• [EXERCISE DESCRIPTION]: For the entries below, the result should be an exact transcription of the lines from the one with "This screenshot has height=461, width=582." up to and including the one with "Enable Virtual BUS", and only those.

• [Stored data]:
_ _ _ _

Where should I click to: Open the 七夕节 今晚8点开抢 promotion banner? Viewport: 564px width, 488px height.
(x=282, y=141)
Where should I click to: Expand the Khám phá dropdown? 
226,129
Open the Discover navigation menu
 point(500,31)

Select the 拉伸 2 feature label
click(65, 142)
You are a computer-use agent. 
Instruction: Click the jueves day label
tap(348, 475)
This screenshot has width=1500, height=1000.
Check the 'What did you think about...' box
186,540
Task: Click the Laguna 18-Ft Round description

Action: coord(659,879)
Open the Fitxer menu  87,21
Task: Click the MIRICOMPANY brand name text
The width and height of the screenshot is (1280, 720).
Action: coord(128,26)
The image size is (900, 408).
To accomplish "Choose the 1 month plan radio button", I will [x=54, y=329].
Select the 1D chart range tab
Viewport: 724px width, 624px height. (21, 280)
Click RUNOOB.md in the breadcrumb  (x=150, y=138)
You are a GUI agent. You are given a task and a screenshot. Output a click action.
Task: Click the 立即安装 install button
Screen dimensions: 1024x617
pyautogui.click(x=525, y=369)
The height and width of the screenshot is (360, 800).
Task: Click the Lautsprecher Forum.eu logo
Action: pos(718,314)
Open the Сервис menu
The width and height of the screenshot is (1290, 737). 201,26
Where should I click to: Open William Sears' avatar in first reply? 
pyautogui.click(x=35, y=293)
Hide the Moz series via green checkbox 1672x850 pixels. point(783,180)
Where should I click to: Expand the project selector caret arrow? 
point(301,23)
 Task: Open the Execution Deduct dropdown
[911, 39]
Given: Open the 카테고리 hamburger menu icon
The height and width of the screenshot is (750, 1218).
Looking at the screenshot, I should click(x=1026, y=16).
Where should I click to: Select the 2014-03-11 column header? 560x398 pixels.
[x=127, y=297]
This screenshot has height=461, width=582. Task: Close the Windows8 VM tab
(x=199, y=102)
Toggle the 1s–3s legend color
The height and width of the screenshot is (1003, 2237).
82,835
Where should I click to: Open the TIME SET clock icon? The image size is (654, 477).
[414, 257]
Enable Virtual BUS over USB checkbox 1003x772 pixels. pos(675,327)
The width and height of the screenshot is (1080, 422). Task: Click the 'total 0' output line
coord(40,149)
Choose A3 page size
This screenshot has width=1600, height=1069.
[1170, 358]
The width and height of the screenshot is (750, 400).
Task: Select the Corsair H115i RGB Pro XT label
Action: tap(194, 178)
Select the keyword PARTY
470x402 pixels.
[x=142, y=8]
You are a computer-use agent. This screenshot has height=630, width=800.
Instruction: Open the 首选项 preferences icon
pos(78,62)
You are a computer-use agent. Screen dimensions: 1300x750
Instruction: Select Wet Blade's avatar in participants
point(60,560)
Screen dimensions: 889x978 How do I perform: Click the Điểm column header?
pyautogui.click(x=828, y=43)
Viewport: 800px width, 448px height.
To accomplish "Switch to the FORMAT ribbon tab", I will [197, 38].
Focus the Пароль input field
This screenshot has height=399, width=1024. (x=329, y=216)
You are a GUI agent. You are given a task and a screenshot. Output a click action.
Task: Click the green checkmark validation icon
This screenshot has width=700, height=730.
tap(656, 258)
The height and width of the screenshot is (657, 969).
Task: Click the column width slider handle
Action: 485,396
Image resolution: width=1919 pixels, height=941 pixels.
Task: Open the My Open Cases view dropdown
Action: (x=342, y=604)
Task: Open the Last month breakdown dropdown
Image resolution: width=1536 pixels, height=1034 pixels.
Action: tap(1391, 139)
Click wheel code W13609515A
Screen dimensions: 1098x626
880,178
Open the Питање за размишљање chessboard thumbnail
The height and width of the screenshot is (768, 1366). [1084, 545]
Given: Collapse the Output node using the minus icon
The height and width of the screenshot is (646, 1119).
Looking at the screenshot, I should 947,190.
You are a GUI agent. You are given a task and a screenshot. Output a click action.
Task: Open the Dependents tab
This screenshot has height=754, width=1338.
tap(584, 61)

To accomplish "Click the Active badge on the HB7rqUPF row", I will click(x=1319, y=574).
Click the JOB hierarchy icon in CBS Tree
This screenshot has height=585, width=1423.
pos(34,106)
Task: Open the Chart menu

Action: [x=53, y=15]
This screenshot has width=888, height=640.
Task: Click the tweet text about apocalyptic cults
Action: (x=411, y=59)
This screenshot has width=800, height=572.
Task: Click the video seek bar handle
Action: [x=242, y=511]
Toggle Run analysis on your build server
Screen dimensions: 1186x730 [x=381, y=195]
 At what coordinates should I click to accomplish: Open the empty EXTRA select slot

_ _ _ _

• [WRITTEN RESPONSE]:
This screenshot has height=461, width=582. Task: Close the Windows8 VM tab
(x=199, y=102)
Toggle the 1s–3s legend color
The height and width of the screenshot is (1003, 2237).
82,835
Where should I click to: Open the TIME SET clock icon? The image size is (654, 477).
[414, 257]
Enable Virtual BUS over USB checkbox 1003x772 pixels. pos(675,327)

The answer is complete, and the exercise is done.